SSIM and Workflow - "Better Together"


SSIM provides extensive event correlation capabilities; Workflow is a framework for creating processes.  When you combine these two technologies, you have a comprehensive solution for incident discovery, response, and management.  The main takeaway is... when SSIM creates an incident, you can AUTOMATICALLY start a Workflow to handle the incident response process and audit the process from end to end.


The following is a sequence of instructions that explain how to configure and test the provided SSIM Workflow project to work with a SSIM implementation (compatible with SSIM version 4.7.1 and higher).  Watch the following videos listed below for additional use case context.


Video 1 - Basic Connectivity

Video 2 - Basic Decisioning

Video 3 - Basic Workflow


Step 1:  Download the SSIM Workflow .package file here... Download Package File


Step 2:  Verify that you have your Workflow Designer set to use IIS and Sticky Debug URL's is turned on.  This is critical if you want to run this process in your Debugger/Simulator.  If you don't adjust these settings, you'll have to change the URL configurations every time you test your project.




Step 3:  Open the .package file



Step 4:  Configure the Project Properties - (SIM Properties & Email Properties)



Step 5:  Run the project in the simulator/debugger and invoke the Subscribe method.  Enter the URL to the Workflow project you want SSIM to start when an incident is created (start with a debug URL so you can test first).  This is a "ONE TIME" step that establishes the connection between SSIM incidents and the Workflow process.
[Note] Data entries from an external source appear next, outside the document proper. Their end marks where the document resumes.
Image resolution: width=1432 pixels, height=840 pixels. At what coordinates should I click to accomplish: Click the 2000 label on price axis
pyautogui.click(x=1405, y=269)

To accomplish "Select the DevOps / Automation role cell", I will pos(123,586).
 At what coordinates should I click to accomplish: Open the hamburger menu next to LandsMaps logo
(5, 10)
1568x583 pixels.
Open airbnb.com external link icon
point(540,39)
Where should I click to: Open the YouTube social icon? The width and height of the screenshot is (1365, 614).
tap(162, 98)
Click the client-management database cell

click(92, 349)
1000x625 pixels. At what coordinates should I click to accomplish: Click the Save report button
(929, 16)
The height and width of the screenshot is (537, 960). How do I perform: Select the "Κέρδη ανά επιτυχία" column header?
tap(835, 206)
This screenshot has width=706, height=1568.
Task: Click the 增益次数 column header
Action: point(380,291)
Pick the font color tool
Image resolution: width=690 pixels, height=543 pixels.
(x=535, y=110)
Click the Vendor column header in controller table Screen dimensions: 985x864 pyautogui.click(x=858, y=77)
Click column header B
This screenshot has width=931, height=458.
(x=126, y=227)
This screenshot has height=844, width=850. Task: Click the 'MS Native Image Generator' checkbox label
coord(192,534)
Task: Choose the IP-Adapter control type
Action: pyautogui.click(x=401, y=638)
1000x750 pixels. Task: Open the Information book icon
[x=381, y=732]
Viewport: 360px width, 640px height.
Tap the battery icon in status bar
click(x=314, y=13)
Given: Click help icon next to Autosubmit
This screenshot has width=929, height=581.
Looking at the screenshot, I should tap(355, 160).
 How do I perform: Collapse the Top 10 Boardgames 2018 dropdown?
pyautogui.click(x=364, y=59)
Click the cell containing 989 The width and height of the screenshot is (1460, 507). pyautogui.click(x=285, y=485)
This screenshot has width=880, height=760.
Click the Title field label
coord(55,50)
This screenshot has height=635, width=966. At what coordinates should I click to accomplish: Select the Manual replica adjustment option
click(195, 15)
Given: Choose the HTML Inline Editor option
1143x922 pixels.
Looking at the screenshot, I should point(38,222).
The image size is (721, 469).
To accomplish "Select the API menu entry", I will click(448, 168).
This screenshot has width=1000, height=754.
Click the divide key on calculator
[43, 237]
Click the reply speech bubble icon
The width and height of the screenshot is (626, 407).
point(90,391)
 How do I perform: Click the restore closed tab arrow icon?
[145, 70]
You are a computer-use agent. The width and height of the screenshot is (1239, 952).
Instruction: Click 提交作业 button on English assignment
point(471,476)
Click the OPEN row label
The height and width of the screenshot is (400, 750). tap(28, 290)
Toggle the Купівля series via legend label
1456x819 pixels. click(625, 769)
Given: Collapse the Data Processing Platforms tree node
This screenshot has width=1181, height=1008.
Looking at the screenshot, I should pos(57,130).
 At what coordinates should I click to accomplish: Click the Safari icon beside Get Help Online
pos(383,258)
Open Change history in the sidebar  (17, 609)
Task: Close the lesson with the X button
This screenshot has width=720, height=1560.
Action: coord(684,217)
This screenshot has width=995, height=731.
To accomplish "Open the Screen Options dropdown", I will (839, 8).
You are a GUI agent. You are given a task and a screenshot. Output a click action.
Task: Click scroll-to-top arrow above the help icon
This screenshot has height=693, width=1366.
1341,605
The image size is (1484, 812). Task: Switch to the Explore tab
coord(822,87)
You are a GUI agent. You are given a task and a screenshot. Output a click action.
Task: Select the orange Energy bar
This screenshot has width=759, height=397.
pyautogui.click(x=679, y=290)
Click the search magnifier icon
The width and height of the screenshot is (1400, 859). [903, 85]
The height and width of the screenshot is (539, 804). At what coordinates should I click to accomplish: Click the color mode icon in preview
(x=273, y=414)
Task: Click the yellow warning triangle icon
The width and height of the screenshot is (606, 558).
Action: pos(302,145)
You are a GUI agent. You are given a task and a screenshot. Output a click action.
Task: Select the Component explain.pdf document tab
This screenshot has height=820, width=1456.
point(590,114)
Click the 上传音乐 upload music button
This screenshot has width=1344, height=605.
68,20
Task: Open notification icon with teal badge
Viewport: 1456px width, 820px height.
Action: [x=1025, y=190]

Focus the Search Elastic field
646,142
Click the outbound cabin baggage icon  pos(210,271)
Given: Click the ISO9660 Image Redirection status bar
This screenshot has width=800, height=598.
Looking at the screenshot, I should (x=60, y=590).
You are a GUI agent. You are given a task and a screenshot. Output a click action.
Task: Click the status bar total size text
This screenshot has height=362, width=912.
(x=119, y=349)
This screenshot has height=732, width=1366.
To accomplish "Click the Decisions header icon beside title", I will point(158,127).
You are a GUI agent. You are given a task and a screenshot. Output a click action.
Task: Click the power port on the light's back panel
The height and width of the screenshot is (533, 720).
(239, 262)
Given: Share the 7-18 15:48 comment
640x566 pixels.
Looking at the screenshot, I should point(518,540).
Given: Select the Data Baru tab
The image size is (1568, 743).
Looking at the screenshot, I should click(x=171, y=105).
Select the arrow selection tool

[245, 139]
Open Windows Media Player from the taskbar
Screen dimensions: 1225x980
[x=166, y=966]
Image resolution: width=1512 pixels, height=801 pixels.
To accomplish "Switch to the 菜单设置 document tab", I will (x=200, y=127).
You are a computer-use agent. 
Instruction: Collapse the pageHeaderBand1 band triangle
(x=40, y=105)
Step 6:  Open the web.config file located in the project's resources (select the file and click the "Edit" button)



Step 7:  Edit the URL so it points to the deployed version of this project

              (*Note - for testing you can point it to the Debug URL)




Step 8:  (Testing) - Run the project in debug mode (simulator); verify that the Debug URL matches the URL you entered in the web.config file above.



Step 9:  Open the SSIM Console and create an incident manually



Step 10:  Verify that the Workflow process started in the simulator/debugger



Step 11:  Now that you've verified you have connectivity between SSIM and Workflow; build out your process by adding components after the "Get Incident Details" component.  Once complete, re-test using the same steps above.  Once the process is tested, deploy it to production and rerun the subscription method to point to your production process.  That's it, SSIM will now start your process whenever it creates an incident.  Watch the videos at the top of this page to get additional use case context.